Federal judge: Homeless living along LA freeways must be given shelter
Los Angeles has been ordered by a federal judge to “humanely” move all homeless residents away from freeways and into shelters—and the city and county have less than one week to comply.
Under a preliminary injunction issued this afternoon, which applies to the city and county of Los Angeles, anyone camped in the “vicinity” of freeway overpasses and underpasses and near entrance and exit ramps must be given shelter or “an alternative housing option,” such as a safe parking site or hotel or motel room.
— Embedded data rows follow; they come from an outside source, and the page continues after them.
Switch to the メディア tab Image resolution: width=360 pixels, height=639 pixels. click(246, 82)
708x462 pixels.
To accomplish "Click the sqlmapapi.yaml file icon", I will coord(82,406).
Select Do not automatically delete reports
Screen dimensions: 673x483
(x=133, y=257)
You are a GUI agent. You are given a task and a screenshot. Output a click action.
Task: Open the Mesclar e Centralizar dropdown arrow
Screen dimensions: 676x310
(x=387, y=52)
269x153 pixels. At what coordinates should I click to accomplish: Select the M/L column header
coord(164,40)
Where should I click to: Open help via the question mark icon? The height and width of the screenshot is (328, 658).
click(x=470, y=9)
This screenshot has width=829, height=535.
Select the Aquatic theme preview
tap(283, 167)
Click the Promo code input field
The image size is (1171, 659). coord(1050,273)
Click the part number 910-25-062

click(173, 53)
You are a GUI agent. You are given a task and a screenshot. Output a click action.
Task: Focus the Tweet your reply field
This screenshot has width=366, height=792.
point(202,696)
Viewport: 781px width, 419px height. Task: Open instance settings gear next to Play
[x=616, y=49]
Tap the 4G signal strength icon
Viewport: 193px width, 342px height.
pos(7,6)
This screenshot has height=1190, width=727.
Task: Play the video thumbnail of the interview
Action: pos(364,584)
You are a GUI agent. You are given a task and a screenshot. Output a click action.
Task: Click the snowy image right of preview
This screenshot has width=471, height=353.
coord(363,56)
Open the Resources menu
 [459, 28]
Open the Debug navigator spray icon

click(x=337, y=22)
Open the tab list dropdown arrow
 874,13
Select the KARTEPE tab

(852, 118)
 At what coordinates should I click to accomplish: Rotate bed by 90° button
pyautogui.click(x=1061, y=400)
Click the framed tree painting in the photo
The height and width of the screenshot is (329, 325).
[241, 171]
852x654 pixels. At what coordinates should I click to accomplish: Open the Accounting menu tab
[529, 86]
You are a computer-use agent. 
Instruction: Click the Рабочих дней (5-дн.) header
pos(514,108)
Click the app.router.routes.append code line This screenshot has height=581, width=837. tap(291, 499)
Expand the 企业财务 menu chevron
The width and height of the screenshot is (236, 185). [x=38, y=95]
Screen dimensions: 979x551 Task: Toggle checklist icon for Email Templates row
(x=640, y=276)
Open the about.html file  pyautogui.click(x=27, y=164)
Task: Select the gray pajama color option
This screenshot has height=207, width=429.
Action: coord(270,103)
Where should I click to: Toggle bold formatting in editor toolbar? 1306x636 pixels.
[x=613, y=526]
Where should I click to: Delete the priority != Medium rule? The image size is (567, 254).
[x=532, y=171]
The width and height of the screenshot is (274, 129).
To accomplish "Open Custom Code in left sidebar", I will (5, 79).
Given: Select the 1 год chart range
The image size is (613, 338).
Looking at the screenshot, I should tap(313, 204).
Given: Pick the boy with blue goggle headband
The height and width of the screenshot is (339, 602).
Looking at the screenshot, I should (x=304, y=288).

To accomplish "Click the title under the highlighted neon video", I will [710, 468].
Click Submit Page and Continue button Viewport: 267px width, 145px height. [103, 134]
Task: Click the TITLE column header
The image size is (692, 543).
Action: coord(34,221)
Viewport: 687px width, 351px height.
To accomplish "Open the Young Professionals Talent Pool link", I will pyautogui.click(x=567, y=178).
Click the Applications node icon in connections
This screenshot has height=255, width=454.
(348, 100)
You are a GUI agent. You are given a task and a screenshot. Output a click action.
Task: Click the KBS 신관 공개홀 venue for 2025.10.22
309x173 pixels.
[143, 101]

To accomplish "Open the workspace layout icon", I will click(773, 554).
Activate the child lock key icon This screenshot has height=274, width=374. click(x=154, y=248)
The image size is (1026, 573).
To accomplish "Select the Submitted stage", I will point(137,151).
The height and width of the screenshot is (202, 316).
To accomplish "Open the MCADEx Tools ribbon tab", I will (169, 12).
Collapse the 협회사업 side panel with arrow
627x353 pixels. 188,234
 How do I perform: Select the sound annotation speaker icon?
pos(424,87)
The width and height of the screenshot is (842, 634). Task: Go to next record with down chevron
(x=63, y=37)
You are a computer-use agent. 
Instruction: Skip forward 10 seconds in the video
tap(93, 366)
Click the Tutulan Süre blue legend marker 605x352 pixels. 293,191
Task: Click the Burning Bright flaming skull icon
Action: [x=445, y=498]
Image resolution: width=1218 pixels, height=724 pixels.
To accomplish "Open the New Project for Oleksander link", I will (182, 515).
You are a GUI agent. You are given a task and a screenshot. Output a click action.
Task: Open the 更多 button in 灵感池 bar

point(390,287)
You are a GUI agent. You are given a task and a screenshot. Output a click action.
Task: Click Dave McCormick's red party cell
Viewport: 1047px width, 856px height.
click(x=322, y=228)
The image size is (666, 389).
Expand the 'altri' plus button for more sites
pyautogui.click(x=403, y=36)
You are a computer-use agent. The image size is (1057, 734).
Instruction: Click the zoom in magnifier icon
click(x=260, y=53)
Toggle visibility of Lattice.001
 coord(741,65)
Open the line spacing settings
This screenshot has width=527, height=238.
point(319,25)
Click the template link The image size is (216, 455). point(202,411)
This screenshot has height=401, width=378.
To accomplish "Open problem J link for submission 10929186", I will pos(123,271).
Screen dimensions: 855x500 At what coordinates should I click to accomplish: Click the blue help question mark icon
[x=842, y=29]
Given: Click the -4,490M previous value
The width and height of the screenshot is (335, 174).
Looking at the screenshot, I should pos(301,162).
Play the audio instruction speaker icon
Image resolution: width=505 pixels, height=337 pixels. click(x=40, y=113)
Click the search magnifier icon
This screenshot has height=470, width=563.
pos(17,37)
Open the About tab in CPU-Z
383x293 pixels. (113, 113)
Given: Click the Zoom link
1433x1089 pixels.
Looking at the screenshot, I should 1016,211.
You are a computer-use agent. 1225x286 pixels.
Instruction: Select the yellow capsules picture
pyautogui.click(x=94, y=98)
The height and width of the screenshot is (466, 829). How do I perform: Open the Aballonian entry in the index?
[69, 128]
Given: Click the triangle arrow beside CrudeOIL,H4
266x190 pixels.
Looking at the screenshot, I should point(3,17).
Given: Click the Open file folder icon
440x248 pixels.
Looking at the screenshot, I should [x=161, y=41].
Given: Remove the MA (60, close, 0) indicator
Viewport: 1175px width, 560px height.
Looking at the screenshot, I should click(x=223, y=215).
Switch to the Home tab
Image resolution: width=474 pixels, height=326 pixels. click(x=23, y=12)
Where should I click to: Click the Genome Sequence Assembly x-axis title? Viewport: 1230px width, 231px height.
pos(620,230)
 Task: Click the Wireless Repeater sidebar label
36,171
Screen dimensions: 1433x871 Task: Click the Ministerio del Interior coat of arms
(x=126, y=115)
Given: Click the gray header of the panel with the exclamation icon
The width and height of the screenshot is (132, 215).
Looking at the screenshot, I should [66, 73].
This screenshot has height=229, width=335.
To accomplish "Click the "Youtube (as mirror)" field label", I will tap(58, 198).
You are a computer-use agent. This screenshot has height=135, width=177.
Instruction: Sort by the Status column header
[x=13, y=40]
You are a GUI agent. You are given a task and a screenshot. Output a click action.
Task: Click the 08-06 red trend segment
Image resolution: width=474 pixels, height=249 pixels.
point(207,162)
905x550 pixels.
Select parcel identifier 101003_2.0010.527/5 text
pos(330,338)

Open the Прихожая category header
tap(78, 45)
In issuing the injunction, U.S. District Court Judge David O. Carter said it was “unreasonably dangerous” to allow people to live in areas that may be contaminated with lead and other toxins or that carry increased risk of being injured or killed in a car crash or earthquake.
He said he was compelled to intervene because neither the city or the county appeared “to be addressing this problem with any urgency.”
Once the city and county meet all of the requirements in the injunction, they can enforce anti-camping laws in these areas, he said, though it’s not specified how many feet or miles from freeways the order would be enforced. The order is set to go into effect at noon May 22.
In 2018, Carter issued a similar ruling in Orange County when he ordered officials to immediately house 1,000 living in tent camps in the Santa Ana River. As a result, Orange County cities committed to opening enough shelters to house all the camp residents.
One detail that’s not made clear in the temporary LA ruling is where exactly the unhoused residents will go. Due to the novel coronavirus pandemic, the city of LA has turned recreation centers into emergency shelters, which are currently housing 988 people, but cannot add more capacity due to social distancing guidance. The city is also negotiating leases with hotels and motels with a goal of housing 15,000 at-risk homeless residents, but currently only 1,850 rooms are filled.
For decades, Los Angeles has failed to provide enough shelter to house people living on the streets and in their cars. In 2017, a United Nations official who toured Skid Row called LA’s homelessness crisis a “tragic indictment of community and government policies.”
Complying with the ruling will require a massive undertaking, mostly because Los Angeles County is so large and is traversed by so many freeways. Los Angeles is home to an estimated 974 miles of state and federal freeways traveling through the 4,751 square-mile county. Last year, a point-in-time survey counted 58,936 homeless residents, 44,214 of whom were unsheltered.